Bolting upright, Samantha looked around her. The little metal and vinyl table was gone, along with the linoleum. In its place were roses on white lace and cotton, and plain oak chairs. Under her hands was dusty, grit-covered wood. Good God, what had happened?
“Where’s Carla? Who are you? Where am I?”
“Oh, no. She’s hit her head but good,” the woman said, but not to her.
Samantha looked around for who else might be listening.
“Tommy!” the woman called in a booming voice that made Samantha jump. “Tommy Echavaria, get in here. Now.”
The loud thump of footsteps neared, running. A short, burly man with brown curls and dingy suspenders burst through the door. “Ginny? What is it? Is the baby okay?”
“Yes, Tommy. Yes. The baby’s fine,” Ginny said. She gestured to Samantha. “The woman you found on the road woke up in the while you took getting Doc Vernor to come on over and see her.”
“She’s okay?” Tommy seemed unperturbed by Ginny’s tone.
“Clearly not.”
“No, I’m fine. I just fainted, I think.” Samantha tried to stand. She didn’t know where she was or who these people were, but she knew she was getting the hell out of here fast. The room spun and forced her to sit back down. Where pain stabbed mercilessly through her head, her hand covered it.
“Help me get her onto the table, Tommy. You should have put her there in the first place.” Ginny was definitely in charge.
Tommy scooped Samantha up in his arms, and Ginny cleared clattering dishes from the table. She wasn’t going to throw a fit. She wasn’t about to argue. She could tell, even from the quick, sidelong glance she’d managed, this woman might try even harder to keep her here. Plus, her body felt like Jell-o. She couldn’t stand on her own yet.
Tommy laid her down. Samantha’s calves dangled off the table’s edge.
“What’s she wearin’, Ginny?”
“Mind your eyes, mister, and don’t worry about what she is and isn’t wearing.”
She looked up at Ginny and Tommy, a cute couple, actually, perfectly sized and suited for one another with different versions of brown hair and blue eyes. Each assessed her and the table in their own ways. Tommy with his arms crossed and head tilted. Ginny with her hands on her hips and eyebrows up. Up high.
Samantha couldn’t remember what she was wearing. Hopefully, panties at least. Probably jeans and a blouse.
“Get Jesse,” Ginny commanded finally.
“I thought you wanted me to get Doc Vernor,” Tommy said, none too submissively.
Ginny shook her head. “No. Changed my mind. Get Jesse.”
Samantha blinked her eyes.

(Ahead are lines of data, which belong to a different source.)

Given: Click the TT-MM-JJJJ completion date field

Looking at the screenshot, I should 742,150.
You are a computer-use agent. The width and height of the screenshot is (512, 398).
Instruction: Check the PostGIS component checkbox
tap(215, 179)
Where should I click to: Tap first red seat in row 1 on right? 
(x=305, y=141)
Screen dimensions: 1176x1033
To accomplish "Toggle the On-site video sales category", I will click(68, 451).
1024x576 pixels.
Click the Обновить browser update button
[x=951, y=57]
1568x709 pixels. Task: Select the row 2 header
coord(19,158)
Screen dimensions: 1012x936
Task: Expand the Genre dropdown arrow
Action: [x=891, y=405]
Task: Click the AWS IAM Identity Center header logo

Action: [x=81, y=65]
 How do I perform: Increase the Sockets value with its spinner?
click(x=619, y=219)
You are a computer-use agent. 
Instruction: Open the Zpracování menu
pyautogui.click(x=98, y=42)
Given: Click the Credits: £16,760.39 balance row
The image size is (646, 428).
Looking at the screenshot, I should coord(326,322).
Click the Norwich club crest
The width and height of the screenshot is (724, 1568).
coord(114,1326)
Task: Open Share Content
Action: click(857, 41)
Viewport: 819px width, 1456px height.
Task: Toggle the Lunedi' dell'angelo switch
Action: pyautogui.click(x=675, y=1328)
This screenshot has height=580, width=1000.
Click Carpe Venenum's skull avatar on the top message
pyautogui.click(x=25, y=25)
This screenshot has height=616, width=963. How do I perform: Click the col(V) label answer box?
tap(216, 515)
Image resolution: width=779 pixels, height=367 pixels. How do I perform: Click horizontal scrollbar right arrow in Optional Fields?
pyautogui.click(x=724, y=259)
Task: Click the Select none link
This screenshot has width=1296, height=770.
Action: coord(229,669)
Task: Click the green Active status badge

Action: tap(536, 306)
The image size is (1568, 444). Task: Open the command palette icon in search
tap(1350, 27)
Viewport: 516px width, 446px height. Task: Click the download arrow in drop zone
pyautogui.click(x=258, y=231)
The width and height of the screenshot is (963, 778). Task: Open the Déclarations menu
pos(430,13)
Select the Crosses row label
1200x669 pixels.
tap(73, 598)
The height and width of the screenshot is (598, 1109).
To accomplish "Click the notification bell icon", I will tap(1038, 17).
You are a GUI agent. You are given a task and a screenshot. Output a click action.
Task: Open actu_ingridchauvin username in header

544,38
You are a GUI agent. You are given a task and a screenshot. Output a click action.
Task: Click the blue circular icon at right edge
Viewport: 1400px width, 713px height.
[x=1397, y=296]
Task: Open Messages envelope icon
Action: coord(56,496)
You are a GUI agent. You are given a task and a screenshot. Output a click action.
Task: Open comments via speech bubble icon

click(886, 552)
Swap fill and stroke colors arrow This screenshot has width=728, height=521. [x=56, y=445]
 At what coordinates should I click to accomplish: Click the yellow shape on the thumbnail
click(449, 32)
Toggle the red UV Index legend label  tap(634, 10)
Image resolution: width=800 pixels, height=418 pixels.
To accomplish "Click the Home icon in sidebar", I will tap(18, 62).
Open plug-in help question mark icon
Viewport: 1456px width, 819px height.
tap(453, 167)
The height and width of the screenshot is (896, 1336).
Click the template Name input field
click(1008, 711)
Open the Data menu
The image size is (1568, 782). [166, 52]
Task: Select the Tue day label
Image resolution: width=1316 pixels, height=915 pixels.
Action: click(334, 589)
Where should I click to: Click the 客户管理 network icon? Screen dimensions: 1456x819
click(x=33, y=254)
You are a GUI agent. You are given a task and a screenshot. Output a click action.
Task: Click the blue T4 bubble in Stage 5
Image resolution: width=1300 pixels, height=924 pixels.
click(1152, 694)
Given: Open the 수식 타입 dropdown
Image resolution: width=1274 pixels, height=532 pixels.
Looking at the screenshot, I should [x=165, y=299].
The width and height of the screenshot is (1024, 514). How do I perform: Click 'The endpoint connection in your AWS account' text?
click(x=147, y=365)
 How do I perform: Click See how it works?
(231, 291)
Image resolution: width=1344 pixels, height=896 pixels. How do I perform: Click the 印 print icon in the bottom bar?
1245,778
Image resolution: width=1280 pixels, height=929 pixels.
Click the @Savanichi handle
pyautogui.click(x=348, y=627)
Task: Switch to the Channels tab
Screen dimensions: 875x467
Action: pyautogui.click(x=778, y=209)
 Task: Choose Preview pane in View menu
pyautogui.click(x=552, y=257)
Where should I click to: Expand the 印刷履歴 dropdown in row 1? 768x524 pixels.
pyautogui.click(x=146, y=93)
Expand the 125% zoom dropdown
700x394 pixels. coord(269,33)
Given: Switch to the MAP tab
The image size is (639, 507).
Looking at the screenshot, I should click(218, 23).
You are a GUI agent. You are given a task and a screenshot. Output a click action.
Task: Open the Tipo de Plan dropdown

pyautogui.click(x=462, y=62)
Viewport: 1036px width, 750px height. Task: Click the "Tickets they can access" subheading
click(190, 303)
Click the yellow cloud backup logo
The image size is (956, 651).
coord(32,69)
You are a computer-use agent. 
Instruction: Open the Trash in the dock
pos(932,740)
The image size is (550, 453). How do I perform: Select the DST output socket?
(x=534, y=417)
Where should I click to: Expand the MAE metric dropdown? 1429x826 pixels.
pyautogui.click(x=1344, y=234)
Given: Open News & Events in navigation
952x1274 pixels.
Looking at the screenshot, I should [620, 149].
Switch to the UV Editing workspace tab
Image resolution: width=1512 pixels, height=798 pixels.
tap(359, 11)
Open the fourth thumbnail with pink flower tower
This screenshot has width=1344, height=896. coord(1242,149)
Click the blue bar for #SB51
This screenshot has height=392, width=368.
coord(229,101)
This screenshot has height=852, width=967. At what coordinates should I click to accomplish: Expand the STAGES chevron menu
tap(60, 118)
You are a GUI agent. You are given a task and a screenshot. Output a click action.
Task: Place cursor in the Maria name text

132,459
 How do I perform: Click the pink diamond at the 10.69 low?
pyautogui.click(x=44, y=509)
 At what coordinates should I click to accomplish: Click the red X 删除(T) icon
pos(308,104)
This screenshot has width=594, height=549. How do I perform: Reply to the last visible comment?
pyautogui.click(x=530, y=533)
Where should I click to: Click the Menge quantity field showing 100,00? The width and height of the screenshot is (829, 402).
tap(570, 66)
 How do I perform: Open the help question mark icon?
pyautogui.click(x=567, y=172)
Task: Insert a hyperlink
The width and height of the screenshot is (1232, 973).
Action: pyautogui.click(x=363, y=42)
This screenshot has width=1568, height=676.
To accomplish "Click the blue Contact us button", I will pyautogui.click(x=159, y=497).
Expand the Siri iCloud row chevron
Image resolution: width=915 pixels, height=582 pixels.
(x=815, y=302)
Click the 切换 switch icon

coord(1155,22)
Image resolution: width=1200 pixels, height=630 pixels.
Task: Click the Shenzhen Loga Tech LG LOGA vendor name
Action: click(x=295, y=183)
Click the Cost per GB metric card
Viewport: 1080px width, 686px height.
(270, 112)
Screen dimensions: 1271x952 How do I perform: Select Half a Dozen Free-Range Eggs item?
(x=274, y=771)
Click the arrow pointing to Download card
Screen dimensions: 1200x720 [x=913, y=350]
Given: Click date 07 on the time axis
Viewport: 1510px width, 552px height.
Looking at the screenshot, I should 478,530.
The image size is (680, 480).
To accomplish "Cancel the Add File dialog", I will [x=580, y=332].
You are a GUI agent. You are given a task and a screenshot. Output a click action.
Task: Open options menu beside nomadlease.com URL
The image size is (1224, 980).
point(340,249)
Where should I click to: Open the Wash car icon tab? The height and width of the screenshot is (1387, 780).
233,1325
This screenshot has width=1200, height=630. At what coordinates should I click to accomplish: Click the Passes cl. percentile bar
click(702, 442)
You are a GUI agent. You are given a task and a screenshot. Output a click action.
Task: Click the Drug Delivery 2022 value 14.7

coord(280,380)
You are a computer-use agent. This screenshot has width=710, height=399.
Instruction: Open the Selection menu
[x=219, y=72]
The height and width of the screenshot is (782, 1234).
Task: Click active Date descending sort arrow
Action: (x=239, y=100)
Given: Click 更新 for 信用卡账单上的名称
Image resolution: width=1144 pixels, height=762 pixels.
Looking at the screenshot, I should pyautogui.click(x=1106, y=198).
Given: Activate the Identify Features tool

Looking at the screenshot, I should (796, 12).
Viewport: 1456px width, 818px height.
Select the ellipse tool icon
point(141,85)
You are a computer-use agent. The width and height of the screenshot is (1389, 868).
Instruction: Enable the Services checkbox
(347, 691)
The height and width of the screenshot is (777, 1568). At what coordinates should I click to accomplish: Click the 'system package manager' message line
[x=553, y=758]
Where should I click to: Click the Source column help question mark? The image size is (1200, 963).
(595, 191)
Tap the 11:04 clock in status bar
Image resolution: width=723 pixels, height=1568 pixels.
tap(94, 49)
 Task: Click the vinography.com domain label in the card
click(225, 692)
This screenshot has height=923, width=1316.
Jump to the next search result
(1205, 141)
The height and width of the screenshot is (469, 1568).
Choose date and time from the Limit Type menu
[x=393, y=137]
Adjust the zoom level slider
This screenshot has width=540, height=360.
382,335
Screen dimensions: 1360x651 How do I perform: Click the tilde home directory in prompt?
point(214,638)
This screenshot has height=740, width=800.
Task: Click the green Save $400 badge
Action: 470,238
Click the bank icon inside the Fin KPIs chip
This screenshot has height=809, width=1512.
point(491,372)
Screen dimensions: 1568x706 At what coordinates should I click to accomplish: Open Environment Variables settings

Even if it was lunacy to hope for it, to even think it, nonetheless, her belly flip-flopped with expectation. Somehow, had she fallen into a new dream? Of him? Boundless delight lit up every fiber of Samantha’s dreaming body.
Jesse.
Yes, Tommy, go get Jesse.
Let him be as perfect as she remembered.
*
A whir sounded as Jesse sliced the axe into the small log, a thud as it stuck in the stump. The halves drummed to the other pieces piling up. He settled another into place. Daylight dwindled down, and the afternoon sunshine warmed his bare shoulders. A sheen of sweat formed over his body from his exertion, cooling his skin under the tease of the late summer breeze.
Work felt good, shut his mind and opened his limbs to the rhythm and press of the axe. Lift, swing, slice. Didn’t need the wood. Not for months. He needed the work.
If he didn’t keep his mind blank and closed down, she’d end up wandering into his thoughts. She’d spent far too much time there as it was. For no good purpose. For no good reason.
She had no business showing up there, in his mind. Sneaking like a ghost from the grave, stealing his sanity. He needed his sanity. Craziness had him beginning to contemplate a way to get back to Winnemucca, track her down, and make her his again and again until his body was purged of all need and want of that smooth skin, those daring eyes.
Lift, swing, slice. The wood split with a crack, echoing, bouncing out into the emptiness that had once been a solace from the life of danger and distrust he’d been living. The life he’d be leaving.
He paused, wiped his brow. Half the pile he’d gathered over the last few weeks remained. He’d soon be done and left with more meanderings stuck in his brain like honey, about a woman who seemed too good now to be true.
He should have asked her name. He’d thought of naming her, to put the idea to rest, but figured he’d get it wrong. Then some dumb part of himself would think he could always go and find out.
Like one, big, crazy, spiraling circle.
“Damned fool,” Jesse said, tossing the axe blade into the base log.
He caught his breath, heavy from the exertion. Only then did he hear his name. Well, the name he was known by.
“Will,” Tommy called out over the meadow. “Ginny sent me.” Tommy motioned with his hands and left back the way he’d come.
Jesse didn’t bother putting on a shirt. The concern on Tommy’s face got Jesse walking fast. It wasn’t the first time Tommy had come at Jesse’s sister’s behest. Lord knew it wouldn’t be the last. This time, something was different in the way her husband had said it.
Something inside Jesse stirred to life. Not worry. Or fear. A strange sense of anticipation. That didn’t make sense, though. Tommy had looked anything but excited. Whatever had his wife sending him to get her brother had Tommy looking worried. So Jesse should be. But he wasn’t.
Jesse strode down the hill, met the dirt road, and followed it to his sister’s place, half a mile from his own. Honeysuckle scented the breeze, and the air was drier than usual. Thirst scratched at his throat. Anticipation neared an unnamable giddiness he couldn’t find any source to blame on.
He laid it at the feet of curiosity.
Tommy called him Will now. His sister, Ginny, always tried to, as well. If she slipped a time or two, so long as no one was around to hear it, Jesse let it slide by.
Tommy never slipped.
Will Edgington. Not Jesse Kincaid, infamous outlaw: Wanted Dead or Alive. Just Will.
He walked up the boarded steps to the door sitting ajar and didn’t take another step. What he saw, who he saw, arrested him.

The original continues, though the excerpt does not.